Problem requirements.
Without skipping anything, write out each record below exactly.

Dataset records.
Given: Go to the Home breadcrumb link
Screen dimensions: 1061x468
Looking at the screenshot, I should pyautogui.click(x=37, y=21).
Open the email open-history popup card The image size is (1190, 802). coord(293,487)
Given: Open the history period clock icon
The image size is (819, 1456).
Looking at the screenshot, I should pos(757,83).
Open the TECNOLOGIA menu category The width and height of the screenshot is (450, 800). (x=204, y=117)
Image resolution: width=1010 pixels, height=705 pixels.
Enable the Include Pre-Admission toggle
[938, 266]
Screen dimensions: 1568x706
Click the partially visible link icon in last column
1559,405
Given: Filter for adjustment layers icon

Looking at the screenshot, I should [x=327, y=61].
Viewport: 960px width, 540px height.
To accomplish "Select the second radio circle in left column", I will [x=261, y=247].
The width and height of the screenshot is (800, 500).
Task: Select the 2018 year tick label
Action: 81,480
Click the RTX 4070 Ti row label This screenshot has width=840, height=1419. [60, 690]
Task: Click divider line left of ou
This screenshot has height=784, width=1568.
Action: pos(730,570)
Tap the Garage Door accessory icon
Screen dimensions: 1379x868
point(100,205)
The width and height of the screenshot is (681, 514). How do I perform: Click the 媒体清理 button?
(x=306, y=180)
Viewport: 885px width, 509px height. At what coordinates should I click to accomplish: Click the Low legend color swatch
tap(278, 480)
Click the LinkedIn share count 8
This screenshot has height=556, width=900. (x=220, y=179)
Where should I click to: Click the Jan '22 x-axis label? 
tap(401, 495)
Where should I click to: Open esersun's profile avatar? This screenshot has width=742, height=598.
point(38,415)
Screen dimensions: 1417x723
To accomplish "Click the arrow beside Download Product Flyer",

Your response.
Given: Go to the Home breadcrumb link
Screen dimensions: 1061x468
Looking at the screenshot, I should pyautogui.click(x=37, y=21).
Open the email open-history popup card The image size is (1190, 802). coord(293,487)
Given: Open the history period clock icon
The image size is (819, 1456).
Looking at the screenshot, I should pos(757,83).
Open the TECNOLOGIA menu category The width and height of the screenshot is (450, 800). (x=204, y=117)
Image resolution: width=1010 pixels, height=705 pixels.
Enable the Include Pre-Admission toggle
[938, 266]
Screen dimensions: 1568x706
Click the partially visible link icon in last column
1559,405
Given: Filter for adjustment layers icon

Looking at the screenshot, I should [x=327, y=61].
Viewport: 960px width, 540px height.
To accomplish "Select the second radio circle in left column", I will [x=261, y=247].
The width and height of the screenshot is (800, 500).
Task: Select the 2018 year tick label
Action: 81,480
Click the RTX 4070 Ti row label This screenshot has width=840, height=1419. [60, 690]
Task: Click divider line left of ou
This screenshot has height=784, width=1568.
Action: pos(730,570)
Tap the Garage Door accessory icon
Screen dimensions: 1379x868
point(100,205)
The width and height of the screenshot is (681, 514). How do I perform: Click the 媒体清理 button?
(x=306, y=180)
Viewport: 885px width, 509px height. At what coordinates should I click to accomplish: Click the Low legend color swatch
tap(278, 480)
Click the LinkedIn share count 8
This screenshot has height=556, width=900. (x=220, y=179)
Where should I click to: Click the Jan '22 x-axis label? 
tap(401, 495)
Where should I click to: Open esersun's profile avatar? This screenshot has width=742, height=598.
point(38,415)
Screen dimensions: 1417x723
To accomplish "Click the arrow beside Download Product Flyer",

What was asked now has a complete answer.